Project Data, Structure & Paths

Project Management

Project Aims & Objectives

Tip

Before we begin, let’s clarify the aims of the project and learning objectives rest of the workshop.

Project Aim

We’ll be working with a subset of data from the NEON Woody plant vegetation survey. The aim of the project is to combine multiple files into a single analytical dataset and explore the data through visualisation and basic analysis.

Project Objectives

  1. The nature of the data, which is spread across multiple files and tables with a lot of extraneous information, provides us a more realistic opportunity to practice what 50-80% of data analysis and modeling work actually is: data cleaning, combining and munging! From our raw data, the aim is to produce a clean analytical dataset using a reproducible R script.

  2. Once we’ve produced our analytical data, we’ll move on to explore our data through visualisation using ggplot2 and perform some very basic analysis.
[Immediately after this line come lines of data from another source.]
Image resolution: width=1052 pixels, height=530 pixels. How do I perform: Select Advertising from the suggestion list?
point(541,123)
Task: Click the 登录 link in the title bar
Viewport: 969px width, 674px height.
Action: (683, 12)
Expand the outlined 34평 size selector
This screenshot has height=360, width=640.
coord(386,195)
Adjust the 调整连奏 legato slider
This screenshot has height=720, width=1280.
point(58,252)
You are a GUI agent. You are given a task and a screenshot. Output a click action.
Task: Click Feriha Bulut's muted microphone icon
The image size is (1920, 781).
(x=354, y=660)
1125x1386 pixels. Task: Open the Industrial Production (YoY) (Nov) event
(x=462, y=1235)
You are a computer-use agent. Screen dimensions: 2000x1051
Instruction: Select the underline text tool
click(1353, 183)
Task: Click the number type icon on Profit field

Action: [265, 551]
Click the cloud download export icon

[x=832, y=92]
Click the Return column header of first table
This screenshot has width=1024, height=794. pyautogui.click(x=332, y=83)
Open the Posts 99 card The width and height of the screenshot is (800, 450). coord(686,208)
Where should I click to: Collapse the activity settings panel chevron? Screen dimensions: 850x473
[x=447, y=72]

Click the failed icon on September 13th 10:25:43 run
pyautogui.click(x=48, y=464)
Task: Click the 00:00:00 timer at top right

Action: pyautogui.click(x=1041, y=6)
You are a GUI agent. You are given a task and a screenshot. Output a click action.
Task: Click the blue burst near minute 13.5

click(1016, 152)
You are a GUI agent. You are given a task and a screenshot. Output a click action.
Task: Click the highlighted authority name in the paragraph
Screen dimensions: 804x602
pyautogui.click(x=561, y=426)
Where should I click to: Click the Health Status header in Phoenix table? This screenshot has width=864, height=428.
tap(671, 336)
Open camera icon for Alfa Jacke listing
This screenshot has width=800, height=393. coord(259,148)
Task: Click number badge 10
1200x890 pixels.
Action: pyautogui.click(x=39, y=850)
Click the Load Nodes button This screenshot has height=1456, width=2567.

  3. We’ll finally bring it all together, code, narrative, data and plots in scientific report generation with Quarto.

Project Data

We’re in our new project so the first thing we need to do is get the data we’ll be working with. This is a common start to any project where you start with a few data files. These might be generated through your own data collection, given to you by others or published data products and you might need to clean, wrangle and combine them together to perform your analysis.

Q: Where should I save my raw data files?

conventions: Data management

  1. Store raw data in data-raw/: raw inputs to any pre-processing, read only.
  • Keep any processing scripts in the same folder
  • Whether and where you publish data depends on size and copyright considerations.
  1. Store analytical data in data/: any clean, processed data that is used as the input to the analysis.
  • Should be published along side analysis.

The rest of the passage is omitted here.